The interesting thing about climate change, I find, is that positioning on climate change remarkably predictable based on someone's political leanings. One-third of the Republicans and three-fourths of Democrats think that climate change is real. That is the political, ideological, and cultural dimensions of this debate to me.

It is interesting, because it was not the case. In 1997 the Kyoto Treaty with the development of regulations, which began economic and political interests, pages are drawn. We have reached the stage today that climate change has become part of the culture wars, which is same as health care, abortion, gun control and evolution.

Why is peer-review science rejected?

"The interesting thing about climate change, I find, is that positioning on climate change is remarkably predictable based on someone's political leanings."

-Andrew j. Hoffman

There are many, the peer-reviewed and mistrust scientists suspicion. So, the step can be one. I think many people will accept inconvenient scientific conclusion if it necessarily leads to results that they find offensive. People will hesitate to accept the concept of climate change, if that leads directly to ideas, which are contrary to the values, which hold dear.

What values?

Confidence now, you the scientific process? Trust scientists? For centuries the think and reason debate. I have just read, a book that I thought was forward-looking, anti "Intellectualism in American life," of this people have suspicion of intellectuals working on issues, which are opaque, which we change conclusions, which structure the way our society inaccessible,, the way we live our lives.

There is a certain helpless frustration people have: who are these cultural elites, this intellectual elites who can make these conclusions in the ivory tower of academia or other scientific institutions and tell me how my life to life?

And we can not omit, makes. There are certain are powerful interests that take the conclusions, that this will give those therefore will not accept the definition of the problem they, if they are not going to accept the solutions that follow it. I speak of certain industry sectors that lose carbon constrained world in one.

Also, if you're not on climate change solutions define and ask me to him to accept, you ask me, in fact accept a pretty dismal reality that I refuse to accept me. And many climate advocates fall into them, if they give this terrible, apocalyptic predictions of cities under water and ice ages and things like that. The people to their heels more difficult digging tends to be.
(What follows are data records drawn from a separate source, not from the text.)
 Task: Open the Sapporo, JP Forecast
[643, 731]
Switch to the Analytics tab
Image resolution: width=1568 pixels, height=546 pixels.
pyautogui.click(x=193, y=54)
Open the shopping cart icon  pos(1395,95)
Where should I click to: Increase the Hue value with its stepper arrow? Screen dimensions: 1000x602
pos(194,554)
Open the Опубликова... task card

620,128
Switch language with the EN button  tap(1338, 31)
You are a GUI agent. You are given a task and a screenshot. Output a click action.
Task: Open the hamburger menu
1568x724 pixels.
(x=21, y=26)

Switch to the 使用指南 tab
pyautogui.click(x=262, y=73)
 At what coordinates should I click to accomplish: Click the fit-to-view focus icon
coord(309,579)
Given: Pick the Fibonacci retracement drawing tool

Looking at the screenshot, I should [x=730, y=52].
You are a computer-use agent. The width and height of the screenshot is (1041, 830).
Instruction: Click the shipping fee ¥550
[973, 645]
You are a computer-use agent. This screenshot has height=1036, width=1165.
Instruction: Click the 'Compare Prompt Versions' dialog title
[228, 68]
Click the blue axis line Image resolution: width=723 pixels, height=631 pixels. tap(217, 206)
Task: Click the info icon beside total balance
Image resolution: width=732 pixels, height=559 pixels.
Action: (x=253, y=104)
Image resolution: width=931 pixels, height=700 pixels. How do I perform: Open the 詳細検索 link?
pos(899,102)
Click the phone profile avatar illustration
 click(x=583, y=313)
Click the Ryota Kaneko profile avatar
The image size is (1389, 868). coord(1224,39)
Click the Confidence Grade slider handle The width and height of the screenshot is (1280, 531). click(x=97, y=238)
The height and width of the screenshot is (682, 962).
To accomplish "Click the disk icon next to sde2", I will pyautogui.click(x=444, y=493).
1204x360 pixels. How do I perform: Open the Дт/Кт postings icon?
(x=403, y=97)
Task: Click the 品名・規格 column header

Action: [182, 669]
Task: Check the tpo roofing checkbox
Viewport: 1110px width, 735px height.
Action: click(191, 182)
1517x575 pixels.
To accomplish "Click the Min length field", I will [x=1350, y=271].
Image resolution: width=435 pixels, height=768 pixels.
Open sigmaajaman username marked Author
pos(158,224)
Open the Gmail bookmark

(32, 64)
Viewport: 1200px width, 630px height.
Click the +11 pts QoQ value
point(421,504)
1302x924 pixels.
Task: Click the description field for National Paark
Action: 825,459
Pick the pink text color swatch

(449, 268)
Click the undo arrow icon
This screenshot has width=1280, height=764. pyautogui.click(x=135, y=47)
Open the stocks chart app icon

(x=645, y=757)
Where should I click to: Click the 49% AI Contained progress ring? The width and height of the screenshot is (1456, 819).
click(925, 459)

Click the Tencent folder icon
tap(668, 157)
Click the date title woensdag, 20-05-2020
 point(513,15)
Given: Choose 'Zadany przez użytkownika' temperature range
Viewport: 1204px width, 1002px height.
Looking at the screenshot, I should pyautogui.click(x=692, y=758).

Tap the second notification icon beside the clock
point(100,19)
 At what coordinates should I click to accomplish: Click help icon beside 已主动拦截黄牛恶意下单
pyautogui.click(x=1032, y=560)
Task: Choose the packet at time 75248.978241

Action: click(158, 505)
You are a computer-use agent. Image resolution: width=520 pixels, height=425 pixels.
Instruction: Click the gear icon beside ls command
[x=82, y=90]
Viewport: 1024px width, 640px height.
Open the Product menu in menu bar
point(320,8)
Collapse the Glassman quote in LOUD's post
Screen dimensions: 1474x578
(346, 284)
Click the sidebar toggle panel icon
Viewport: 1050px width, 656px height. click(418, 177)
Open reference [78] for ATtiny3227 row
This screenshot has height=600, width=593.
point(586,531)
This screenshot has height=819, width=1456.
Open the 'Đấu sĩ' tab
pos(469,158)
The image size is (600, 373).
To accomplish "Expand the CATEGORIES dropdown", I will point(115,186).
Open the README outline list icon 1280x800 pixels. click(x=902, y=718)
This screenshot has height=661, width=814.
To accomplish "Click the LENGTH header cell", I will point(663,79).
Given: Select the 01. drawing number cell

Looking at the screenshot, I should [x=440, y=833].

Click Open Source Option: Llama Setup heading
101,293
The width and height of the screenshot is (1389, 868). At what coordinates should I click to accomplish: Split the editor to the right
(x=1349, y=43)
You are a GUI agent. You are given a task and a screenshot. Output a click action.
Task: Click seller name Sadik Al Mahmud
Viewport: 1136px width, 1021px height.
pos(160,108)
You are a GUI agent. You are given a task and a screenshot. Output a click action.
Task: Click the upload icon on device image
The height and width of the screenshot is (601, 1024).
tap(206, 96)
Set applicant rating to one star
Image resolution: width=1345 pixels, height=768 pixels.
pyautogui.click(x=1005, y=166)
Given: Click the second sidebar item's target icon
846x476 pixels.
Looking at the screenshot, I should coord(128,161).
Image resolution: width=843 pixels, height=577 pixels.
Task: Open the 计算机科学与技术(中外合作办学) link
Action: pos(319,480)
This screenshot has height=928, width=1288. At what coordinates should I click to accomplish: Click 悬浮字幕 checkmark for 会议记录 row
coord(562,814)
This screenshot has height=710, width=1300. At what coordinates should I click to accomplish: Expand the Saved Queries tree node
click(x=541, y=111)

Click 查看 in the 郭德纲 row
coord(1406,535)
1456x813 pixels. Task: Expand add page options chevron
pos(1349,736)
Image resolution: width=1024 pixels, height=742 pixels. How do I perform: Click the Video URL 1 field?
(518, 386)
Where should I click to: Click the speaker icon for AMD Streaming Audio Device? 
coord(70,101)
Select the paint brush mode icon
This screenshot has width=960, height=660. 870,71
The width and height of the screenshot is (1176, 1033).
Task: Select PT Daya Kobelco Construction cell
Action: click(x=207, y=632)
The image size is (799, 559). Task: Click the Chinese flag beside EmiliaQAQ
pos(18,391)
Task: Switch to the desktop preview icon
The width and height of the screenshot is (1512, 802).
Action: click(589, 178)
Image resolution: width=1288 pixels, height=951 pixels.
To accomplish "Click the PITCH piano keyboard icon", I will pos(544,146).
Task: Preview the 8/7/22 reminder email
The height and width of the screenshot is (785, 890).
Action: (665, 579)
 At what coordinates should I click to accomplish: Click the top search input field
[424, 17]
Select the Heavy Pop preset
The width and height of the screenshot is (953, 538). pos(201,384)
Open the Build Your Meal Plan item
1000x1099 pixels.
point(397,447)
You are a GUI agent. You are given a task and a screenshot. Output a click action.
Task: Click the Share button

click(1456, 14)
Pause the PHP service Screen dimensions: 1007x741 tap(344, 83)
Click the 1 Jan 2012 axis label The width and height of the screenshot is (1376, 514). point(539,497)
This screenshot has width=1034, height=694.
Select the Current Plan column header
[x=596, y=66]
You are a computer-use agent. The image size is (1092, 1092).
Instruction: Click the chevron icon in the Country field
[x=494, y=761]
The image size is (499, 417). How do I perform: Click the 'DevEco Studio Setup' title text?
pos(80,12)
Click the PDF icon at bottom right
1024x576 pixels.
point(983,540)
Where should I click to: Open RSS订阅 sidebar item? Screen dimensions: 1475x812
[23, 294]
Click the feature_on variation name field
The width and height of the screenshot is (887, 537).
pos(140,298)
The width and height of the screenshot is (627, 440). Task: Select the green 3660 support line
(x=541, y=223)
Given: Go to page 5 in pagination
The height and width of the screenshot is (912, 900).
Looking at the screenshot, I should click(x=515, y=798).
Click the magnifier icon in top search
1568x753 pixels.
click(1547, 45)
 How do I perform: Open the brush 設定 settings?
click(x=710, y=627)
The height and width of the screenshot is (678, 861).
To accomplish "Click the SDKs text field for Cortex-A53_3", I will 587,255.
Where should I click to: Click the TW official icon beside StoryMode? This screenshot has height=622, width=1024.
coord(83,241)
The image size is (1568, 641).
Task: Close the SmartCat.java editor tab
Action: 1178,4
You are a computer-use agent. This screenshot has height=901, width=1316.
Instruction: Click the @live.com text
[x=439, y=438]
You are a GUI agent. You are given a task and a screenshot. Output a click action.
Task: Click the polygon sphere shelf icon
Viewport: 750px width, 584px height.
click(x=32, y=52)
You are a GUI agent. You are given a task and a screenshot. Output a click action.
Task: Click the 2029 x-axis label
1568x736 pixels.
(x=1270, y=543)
Some people regard this as just a movement for more Government more government bureaucracy. And I think particularly fear or the idea of World Government resist. Carbon dioxide is part of the economy of every country on Earth. This is a global cooperation challenge, as we have never before seen.

And so, if you think global cooperation a dangerous term, it makes you see the science as unacceptable?

It can partly to come down: trust the message and trust the Messenger? If I'm inclined to resist the notion of global cooperation - that is a nice way, what others can see as a world Government - and when the scientific, came the body, that conclusion is this entity, I'll be inclined less to believe. A message from someone, that they think shares their values and beliefs accepted people.

And environmentalists are not the kind of person to many people. It is part of the population who tried environmentalists as Socialists, control the lives of the people is.

There are many organizations that I don't think as elites: municipal water authorities, a Department of the army, which examines future risks. Are they potential messengers?

In our society today, I think people have more confidence in economic institutions as in scientific institutions. Scientists can talk until they are blue in the face of climate change.

Companies pay money to resolve this issue, then people will say: it must be true, because they throw their money way would not.

And so what I arrange that this a value - and culture-based debate is very much. And to ignore-never resolved, that what until I described have it and in which, a logic Division, where both sides about completely different things, different problems talk, demonization of others, only looking at things, which confirm their opinion. And we get nowhere.